I slowly peered about my immediate vicinity. It was a maze of ledges, with sand and pools in between. Little bits of metal and plastic can fly a long way, and into surprising places. I wasn't very hopeful. But I found the smaller ring almost at once, on the ledge. It joined camera and battery in the front compartment of my red bag, a safe place to put them pending further inspection and whatever cleaning I could do. The larger of the two rings took another ten minutes to locate. And the tide was coming in. With every surge, the water penetrated the rocks around me a little bit more. Then I found the ring, half-hidden in shadow, some eight to ten feet away from where I had slipped:
I took a location shot with my phone. Why? Who knows. It seemed like a good idea to waste time on grabbing a location shot, rather than simply reaching down and rescuing the ring. I suppose I thought: 'Look at the sea water creeping in! I need to know exactly where the ring can be found, if the next water surge covers it with sand'. And that's exactly what happened - the next surge did bury it. And moved it - it wasn't quite where I'd seen it. The water had pushed it towards me by a couple of inches. But I groped for it, touched it, and got that ring safely away.
Then the business of getting out of these rock ledges, and off the beach, which involved treading over a lot of pebbles. A real test of balance. Another thing to concentrate on. I made it. But back at Fiona, I looked and felt pretty woebegone:
It occurred to me that I wouldn't have been able to get off the beach if suffering from concussion. Yes, I had a sore head, and probably bruises elsewhere too, but I wasn't shaking or vomiting. First things first. I examined the camera and its detached bits. The damage seemed superficial, not as bad as I had feared. But all the same, it had taken a sharp thump on the rocky ledge, and didn't look very good:
My poor camera! It was still fairly new. I'd bought it only last August.

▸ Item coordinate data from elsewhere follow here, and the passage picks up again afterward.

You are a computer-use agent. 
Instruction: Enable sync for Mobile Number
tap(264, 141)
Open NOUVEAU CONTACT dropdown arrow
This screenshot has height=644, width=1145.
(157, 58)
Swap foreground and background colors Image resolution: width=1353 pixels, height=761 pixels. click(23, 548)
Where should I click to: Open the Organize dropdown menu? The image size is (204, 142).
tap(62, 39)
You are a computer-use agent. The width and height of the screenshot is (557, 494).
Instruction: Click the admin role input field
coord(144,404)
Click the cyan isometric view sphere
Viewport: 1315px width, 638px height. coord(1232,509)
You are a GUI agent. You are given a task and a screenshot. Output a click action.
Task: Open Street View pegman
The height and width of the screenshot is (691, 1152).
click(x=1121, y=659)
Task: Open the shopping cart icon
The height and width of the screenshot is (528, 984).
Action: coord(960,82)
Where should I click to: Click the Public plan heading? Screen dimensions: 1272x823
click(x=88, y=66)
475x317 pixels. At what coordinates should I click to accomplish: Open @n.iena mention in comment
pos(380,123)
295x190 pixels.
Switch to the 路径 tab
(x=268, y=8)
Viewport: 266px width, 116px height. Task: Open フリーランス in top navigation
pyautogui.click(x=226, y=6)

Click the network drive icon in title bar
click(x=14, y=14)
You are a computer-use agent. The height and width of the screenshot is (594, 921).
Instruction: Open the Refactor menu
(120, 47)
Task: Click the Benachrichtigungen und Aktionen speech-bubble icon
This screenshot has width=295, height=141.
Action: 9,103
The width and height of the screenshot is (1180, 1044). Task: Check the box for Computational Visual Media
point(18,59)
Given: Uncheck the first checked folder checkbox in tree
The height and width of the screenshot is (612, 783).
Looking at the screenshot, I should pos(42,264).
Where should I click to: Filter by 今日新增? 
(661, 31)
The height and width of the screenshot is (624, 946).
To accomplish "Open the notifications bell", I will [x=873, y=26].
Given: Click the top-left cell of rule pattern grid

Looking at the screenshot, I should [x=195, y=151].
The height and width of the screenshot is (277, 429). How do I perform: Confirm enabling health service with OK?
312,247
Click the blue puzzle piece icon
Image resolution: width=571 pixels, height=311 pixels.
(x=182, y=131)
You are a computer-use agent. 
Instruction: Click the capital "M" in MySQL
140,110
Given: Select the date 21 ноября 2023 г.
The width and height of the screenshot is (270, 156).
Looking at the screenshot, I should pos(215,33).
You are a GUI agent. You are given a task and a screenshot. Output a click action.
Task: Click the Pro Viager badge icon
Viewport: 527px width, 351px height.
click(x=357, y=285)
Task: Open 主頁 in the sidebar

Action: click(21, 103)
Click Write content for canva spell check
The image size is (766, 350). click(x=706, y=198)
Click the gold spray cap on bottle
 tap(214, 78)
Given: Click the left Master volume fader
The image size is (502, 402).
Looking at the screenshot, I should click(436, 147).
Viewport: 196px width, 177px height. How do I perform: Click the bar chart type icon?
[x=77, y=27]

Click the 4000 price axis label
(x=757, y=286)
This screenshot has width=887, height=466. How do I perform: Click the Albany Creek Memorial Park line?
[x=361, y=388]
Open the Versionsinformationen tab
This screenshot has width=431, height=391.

It looked a little better with the sand and traces of salt water carefully wiped off. Here it is again, along with the retrieved rings, just before I drove away from Duckpool:
I was starting to crave a nice cup of tea and something sweet to go with it. It probably wasn't a good idea to linger when twenty miles from the caravan, just in case I was due for some delayed reaction to my fall. So I fired up Fiona, and drove with great care up the A39 back to Bideford, and then on to Great Torrington. No double vision. No blackouts or crazy driving. No problems at all.
Back at the caravan, I cleaned all the separate camera parts thoroughly, including that submersed battery, and then put them together. First, a deep breath. Now switch it on.
Hurrah! It still worked. A couple of test shots confirmed that the zooming and focussing were unaffected. The scraped paintwork might be put right with matte black paint, the sort you can get from model-making shops, but that was for another day.
Next, that steaming cuppa, and lashings of bread, butter and raspberry conserve! I gulped the tea, and wolfed the rest.
Then I relaxed...and promptly burst into tears. I went on to have a really good cry. You have to obey the body's demands. I felt better for it. But I cried again and again that evening. I kept thinking of how it might have been. Never mind the camera. What if I'd really hurt myself, so that I'd been hospitalised, and (if my brain had been damaged) never the same again?
And it would have been self-inflicted. Through stupidity.
Clambering on wet rocks? Never again. Or at least not unless suitably dressed and shod, and with both hands free.
And Duckpool? Would I ever want to go back? Not soon, anyway. But bad experiences fade with time, and I didn't want the memory of a minor hurt to stop me enjoying a nice place. But I must take better care in the future!